Quanto tempo utilizziamo per spazzolare i nostri denti?
Poco, dicono le varie statistiche, ma quel poco diviene zero o quasi se lo spazzolamento riguarda la lingua.
Per completare la pulizia della bocca dobbiamo prenderci qualche minuto anche per la nostra LINGUA, deposito di una placca di microrganismi all’interno delle papille, di cui la lingua è formata, con convessità in cui si possono depositare i batteri, che possono andare a influenzare l’equilibrio della flora batterica.
Ma cosa succede se la trascuriamo?
- Alitosi, legata ai batteri che si annidano soprattutto nella parte posteriore della lingua, vicino alla radice, e che emanano infatti un cattivo odore.
- Gusto, che si altera per la permanenza di batteri, particelle di cibo e cellule di pelle morta sulle papille gustative della lingua.
- Lingua nera, legata a sostanze pesantentemente colorate, come liquirizia e caffè, non dannose ma esteticamente poco gradevoli.
- Infezione da lievito…in bocca, meglio nota come mughetto orale, che si forma quando i livelli di batteri all’interno della bocca crescono e causano appunto l’infezione, e che si manifesta con placche bianche visibili a occhio nudo.
- Malattia parodontale, legata al fatto che i batteri presenti nella lingua tendono a vagare per la bocca andando a formare carie, o nei confronti dei tessuti molli, causando malattia parodontale o infiammazione gengivalE.
Cosa dobbiamo fare per evitare tutto ciò?
- spazzolare dalla radice alla punta, per eliminare anche i batteri che si annidano sul fondo.
- Non serve il dentifricio, ma se preferite usarlo la sua azione abrasiva può essere d’aiuto.
- Bastano pochi minuti una o due volte al giorno.
- Esistono anche i raschia-lingua, accessori che promettono una pulizia più profonda.

**Voci estratte:**
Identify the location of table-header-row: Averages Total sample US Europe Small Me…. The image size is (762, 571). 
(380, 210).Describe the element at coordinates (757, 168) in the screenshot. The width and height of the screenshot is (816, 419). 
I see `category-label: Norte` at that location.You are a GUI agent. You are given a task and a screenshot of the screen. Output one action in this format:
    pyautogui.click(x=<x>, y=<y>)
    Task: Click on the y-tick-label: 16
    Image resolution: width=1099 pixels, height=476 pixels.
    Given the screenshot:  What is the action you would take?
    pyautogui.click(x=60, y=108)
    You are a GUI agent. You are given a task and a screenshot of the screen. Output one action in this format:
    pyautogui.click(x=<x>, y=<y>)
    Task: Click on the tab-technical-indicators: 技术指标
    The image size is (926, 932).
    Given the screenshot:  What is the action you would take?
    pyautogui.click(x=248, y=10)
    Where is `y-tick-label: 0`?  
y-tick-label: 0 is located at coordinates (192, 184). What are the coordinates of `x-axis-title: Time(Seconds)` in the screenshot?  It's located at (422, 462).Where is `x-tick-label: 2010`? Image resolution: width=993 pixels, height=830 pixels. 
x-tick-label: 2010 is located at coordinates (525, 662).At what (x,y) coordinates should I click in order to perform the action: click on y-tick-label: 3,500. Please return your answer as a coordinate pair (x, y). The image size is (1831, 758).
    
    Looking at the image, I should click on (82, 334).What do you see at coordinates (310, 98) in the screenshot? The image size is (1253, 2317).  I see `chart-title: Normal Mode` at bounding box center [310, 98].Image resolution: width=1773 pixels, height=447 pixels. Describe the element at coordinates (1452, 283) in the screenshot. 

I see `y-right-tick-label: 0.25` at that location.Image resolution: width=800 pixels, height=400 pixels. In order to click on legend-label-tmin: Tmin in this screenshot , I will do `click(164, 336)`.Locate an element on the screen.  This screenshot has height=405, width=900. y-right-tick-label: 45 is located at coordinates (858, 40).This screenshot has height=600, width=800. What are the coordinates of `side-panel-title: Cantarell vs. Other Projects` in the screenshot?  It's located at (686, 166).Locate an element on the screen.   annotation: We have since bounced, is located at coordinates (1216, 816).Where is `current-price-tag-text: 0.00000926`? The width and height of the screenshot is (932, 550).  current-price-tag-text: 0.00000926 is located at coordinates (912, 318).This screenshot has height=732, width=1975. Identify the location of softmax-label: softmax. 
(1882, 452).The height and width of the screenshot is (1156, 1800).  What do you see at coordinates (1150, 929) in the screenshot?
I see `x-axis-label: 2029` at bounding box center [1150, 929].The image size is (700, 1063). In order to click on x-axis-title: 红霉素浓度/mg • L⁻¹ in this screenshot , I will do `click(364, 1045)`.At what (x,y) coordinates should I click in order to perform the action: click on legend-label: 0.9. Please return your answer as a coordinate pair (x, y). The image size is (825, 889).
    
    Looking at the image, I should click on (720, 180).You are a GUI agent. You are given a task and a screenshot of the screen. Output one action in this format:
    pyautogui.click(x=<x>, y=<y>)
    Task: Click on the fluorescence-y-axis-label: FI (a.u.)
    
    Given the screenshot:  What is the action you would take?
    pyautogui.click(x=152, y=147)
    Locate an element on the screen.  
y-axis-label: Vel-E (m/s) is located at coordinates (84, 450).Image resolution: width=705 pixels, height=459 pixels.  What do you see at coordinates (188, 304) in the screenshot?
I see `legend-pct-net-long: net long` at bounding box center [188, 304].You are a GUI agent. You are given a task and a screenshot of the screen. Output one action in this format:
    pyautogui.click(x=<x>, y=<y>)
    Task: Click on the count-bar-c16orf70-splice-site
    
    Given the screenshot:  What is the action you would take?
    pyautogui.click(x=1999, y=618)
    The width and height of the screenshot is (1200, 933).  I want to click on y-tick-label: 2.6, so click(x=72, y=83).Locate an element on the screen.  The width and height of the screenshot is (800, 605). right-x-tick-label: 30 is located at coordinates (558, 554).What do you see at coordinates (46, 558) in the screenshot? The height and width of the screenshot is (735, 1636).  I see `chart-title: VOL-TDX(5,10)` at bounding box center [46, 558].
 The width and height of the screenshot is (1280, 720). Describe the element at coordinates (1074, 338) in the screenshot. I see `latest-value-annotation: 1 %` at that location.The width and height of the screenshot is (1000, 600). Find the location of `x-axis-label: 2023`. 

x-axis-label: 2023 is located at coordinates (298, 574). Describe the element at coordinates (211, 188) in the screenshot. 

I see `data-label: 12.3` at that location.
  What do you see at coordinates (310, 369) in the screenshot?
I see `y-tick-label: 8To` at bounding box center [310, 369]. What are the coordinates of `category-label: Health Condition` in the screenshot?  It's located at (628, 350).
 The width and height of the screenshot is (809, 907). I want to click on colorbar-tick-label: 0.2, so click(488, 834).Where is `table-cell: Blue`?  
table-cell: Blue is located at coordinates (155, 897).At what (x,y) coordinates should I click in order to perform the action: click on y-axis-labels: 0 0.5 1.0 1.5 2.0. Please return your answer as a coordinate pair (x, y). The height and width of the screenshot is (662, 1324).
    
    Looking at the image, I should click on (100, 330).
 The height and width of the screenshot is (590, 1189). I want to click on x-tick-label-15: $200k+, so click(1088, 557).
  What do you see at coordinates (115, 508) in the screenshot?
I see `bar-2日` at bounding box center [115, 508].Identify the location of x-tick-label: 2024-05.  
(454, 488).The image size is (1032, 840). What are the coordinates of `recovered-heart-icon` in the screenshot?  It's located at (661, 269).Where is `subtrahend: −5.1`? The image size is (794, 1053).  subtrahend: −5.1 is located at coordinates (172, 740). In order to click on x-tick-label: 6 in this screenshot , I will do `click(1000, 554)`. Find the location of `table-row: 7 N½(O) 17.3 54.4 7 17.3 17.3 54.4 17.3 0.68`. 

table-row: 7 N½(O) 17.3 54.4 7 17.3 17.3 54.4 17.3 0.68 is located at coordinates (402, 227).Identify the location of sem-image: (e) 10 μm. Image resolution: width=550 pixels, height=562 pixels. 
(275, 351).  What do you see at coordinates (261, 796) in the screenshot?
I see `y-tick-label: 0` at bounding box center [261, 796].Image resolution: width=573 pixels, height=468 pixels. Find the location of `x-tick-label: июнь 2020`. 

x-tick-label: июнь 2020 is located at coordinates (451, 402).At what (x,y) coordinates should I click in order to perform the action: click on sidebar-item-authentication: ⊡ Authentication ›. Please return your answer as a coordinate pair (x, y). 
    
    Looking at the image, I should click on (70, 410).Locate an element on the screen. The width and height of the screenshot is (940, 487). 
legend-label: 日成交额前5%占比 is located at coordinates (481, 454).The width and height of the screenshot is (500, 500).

**Le tue istruzioni:**
Ricopia fedelmente dal testo sulla pulizia della lingua il passo che comincia con le parole "Poco, dicono le" e termina dopo "un cattivo odore.".

**Risposta esercizio:**
Poco, dicono le varie statistiche, ma quel poco diviene zero o quasi se lo spazzolamento riguarda la lingua.
Per completare la pulizia della bocca dobbiamo prenderci qualche minuto anche per la nostra LINGUA, deposito di una placca di microrganismi all’interno delle papille, di cui la lingua è formata, con convessità in cui si possono depositare i batteri, che possono andare a influenzare l’equilibrio della flora batterica.
Ma cosa succede se la trascuriamo?
- Alitosi, legata ai batteri che si annidano soprattutto nella parte posteriore della lingua, vicino alla radice, e che emanano infatti un cattivo odore.